> Entries:

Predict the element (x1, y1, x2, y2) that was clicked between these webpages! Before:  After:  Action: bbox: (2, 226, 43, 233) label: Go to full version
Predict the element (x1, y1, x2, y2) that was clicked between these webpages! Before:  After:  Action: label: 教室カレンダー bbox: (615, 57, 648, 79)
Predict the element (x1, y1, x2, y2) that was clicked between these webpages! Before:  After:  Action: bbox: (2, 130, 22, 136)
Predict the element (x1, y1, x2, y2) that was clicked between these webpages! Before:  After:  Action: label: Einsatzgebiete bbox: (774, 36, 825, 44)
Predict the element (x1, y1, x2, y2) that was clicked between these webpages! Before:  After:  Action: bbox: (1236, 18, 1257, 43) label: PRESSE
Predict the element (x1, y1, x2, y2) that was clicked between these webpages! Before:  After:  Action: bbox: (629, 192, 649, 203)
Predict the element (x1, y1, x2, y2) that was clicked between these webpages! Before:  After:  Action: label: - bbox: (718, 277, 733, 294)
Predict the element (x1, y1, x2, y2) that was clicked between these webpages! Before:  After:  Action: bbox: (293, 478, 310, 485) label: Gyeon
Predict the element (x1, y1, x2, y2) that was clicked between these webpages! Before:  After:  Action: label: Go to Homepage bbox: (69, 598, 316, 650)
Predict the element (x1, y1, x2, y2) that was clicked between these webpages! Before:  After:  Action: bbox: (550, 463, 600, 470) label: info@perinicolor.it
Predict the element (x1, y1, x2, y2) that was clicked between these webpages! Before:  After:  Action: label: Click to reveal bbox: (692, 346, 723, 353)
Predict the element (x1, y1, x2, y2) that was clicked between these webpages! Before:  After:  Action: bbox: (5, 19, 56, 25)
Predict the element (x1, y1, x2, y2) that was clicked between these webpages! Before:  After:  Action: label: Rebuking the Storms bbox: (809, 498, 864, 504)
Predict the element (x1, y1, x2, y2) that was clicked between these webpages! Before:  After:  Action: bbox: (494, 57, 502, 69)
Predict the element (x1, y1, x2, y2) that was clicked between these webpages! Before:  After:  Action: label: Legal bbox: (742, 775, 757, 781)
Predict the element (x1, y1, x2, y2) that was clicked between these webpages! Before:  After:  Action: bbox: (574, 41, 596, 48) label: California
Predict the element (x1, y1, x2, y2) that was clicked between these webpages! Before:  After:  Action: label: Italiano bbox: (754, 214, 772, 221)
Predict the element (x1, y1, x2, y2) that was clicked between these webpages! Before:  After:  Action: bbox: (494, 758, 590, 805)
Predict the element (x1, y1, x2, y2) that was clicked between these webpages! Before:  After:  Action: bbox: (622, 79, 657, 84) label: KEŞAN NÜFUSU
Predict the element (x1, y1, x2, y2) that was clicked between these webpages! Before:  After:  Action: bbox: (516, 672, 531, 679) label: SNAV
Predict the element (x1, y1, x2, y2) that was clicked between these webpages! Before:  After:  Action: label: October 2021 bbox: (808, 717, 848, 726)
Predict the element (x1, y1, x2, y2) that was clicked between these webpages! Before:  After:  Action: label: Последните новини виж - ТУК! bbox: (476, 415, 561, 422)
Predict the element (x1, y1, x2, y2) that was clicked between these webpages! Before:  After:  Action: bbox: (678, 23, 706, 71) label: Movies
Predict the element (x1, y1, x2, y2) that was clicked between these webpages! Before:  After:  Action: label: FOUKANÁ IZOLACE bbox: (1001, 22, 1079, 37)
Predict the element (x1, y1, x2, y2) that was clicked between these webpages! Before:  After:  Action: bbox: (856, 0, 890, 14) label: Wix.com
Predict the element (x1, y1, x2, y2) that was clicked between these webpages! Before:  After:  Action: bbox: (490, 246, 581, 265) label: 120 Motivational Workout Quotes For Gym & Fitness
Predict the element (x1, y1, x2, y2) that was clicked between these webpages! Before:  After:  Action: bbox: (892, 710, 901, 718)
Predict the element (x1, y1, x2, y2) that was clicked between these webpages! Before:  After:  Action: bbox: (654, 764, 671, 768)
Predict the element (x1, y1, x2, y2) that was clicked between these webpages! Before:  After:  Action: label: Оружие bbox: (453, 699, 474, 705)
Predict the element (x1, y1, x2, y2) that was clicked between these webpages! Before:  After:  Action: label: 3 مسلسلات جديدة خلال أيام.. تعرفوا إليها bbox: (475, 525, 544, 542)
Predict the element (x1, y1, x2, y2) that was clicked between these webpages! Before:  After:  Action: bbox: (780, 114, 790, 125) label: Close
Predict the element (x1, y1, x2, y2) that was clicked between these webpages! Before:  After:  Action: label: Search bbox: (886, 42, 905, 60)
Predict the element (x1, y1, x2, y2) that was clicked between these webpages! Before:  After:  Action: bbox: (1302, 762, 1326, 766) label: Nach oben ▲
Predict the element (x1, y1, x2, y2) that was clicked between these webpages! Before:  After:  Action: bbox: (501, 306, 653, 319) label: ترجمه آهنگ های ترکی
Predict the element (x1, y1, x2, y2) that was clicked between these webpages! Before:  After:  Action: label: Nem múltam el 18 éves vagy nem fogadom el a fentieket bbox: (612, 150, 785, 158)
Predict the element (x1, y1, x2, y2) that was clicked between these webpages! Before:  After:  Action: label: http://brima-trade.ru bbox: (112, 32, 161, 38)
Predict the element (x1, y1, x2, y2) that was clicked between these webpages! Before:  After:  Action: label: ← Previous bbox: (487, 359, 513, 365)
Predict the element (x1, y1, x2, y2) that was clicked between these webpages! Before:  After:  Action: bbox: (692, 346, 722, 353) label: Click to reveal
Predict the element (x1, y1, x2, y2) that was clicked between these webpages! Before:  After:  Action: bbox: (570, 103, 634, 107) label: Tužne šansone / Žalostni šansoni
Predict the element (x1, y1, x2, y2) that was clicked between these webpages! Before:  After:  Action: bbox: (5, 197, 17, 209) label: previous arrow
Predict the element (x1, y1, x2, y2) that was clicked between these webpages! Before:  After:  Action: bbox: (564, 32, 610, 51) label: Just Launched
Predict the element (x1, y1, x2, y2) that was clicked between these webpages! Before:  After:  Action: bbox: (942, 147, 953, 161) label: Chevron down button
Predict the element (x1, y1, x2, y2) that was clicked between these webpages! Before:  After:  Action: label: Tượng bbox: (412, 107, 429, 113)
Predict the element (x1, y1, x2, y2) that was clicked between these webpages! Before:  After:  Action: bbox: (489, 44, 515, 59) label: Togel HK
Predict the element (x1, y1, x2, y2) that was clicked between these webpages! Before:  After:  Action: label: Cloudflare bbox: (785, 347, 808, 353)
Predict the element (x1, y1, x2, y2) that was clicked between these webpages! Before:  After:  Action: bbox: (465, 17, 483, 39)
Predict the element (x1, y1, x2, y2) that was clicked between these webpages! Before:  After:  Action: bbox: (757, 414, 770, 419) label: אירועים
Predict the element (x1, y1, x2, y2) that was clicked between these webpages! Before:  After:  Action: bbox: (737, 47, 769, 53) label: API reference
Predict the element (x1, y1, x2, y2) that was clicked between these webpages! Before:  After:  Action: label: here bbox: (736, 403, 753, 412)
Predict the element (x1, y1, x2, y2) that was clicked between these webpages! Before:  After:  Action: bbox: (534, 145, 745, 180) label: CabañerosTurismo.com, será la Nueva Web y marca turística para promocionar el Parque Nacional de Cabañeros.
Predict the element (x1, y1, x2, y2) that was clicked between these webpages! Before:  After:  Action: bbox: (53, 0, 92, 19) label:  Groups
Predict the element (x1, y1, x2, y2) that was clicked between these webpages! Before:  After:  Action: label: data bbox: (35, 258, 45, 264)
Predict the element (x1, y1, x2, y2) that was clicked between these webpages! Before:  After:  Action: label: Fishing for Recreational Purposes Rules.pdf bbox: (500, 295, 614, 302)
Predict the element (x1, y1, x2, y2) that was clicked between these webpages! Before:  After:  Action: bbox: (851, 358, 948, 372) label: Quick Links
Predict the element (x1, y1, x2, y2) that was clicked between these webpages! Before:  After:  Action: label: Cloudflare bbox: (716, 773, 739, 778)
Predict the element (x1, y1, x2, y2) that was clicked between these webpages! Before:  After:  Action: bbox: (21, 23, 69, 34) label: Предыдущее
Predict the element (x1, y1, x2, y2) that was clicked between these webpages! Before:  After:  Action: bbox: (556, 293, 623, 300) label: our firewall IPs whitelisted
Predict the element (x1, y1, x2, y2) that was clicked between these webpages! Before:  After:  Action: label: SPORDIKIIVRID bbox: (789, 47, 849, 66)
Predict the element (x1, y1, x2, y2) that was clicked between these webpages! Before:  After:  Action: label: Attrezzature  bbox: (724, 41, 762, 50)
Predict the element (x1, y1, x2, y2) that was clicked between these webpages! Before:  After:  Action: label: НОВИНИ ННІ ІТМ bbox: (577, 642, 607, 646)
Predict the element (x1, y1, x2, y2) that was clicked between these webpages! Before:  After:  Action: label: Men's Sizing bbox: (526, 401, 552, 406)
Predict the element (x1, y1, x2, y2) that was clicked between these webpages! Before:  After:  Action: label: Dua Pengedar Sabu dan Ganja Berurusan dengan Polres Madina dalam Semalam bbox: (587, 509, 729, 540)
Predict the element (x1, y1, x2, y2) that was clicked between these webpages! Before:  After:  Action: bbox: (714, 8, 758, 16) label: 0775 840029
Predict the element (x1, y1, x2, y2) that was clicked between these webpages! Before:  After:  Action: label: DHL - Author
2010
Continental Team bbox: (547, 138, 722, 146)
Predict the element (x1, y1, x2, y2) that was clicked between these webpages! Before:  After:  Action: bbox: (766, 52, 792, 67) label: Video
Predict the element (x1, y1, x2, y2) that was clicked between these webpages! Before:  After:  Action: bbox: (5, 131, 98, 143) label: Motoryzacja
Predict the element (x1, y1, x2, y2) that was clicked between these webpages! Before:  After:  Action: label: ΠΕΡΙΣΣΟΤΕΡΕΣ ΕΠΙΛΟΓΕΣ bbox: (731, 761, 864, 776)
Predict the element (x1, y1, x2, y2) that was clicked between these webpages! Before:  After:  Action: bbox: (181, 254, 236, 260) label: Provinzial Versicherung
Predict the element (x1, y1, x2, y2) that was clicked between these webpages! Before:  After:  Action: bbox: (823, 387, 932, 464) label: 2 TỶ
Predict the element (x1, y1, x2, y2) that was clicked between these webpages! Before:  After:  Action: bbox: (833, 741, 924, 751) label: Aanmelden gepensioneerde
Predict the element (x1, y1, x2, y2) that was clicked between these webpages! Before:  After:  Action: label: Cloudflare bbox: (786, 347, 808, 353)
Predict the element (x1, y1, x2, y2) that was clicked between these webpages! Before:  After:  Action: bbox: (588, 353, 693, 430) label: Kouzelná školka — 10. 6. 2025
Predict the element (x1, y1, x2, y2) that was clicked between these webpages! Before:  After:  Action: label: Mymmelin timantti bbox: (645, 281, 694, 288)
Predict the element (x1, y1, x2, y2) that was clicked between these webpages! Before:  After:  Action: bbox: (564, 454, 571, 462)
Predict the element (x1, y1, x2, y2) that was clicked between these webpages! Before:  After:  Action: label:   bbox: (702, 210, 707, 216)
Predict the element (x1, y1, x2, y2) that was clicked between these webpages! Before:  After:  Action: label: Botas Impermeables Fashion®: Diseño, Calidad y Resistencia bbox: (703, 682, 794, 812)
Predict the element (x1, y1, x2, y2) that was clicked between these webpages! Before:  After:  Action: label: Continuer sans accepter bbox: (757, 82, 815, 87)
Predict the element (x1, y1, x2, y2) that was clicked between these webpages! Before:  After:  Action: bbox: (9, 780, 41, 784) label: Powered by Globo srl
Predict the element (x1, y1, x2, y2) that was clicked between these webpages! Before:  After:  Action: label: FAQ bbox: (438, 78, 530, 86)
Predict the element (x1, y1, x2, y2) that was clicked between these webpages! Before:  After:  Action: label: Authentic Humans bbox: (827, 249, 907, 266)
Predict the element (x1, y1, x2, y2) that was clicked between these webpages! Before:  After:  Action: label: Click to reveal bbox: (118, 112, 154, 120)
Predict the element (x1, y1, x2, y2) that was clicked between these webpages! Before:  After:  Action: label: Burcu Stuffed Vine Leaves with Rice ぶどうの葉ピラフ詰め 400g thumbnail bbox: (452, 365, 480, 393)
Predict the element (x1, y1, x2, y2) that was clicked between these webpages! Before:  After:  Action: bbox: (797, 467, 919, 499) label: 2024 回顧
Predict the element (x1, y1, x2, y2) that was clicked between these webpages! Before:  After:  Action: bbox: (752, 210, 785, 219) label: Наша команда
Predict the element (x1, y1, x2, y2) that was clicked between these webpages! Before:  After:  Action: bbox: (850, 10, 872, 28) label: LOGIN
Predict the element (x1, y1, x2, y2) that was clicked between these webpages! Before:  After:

> Required work:
Duplicate the listing above, covering everything from the line containing "277, 733, 294)" down to the line containing "485) label: Gyeon", both included.

> The answer:
Predict the element (x1, y1, x2, y2) that was clicked between these webpages! Before:  After:  Action: label: - bbox: (718, 277, 733, 294)
Predict the element (x1, y1, x2, y2) that was clicked between these webpages! Before:  After:  Action: bbox: (293, 478, 310, 485) label: Gyeon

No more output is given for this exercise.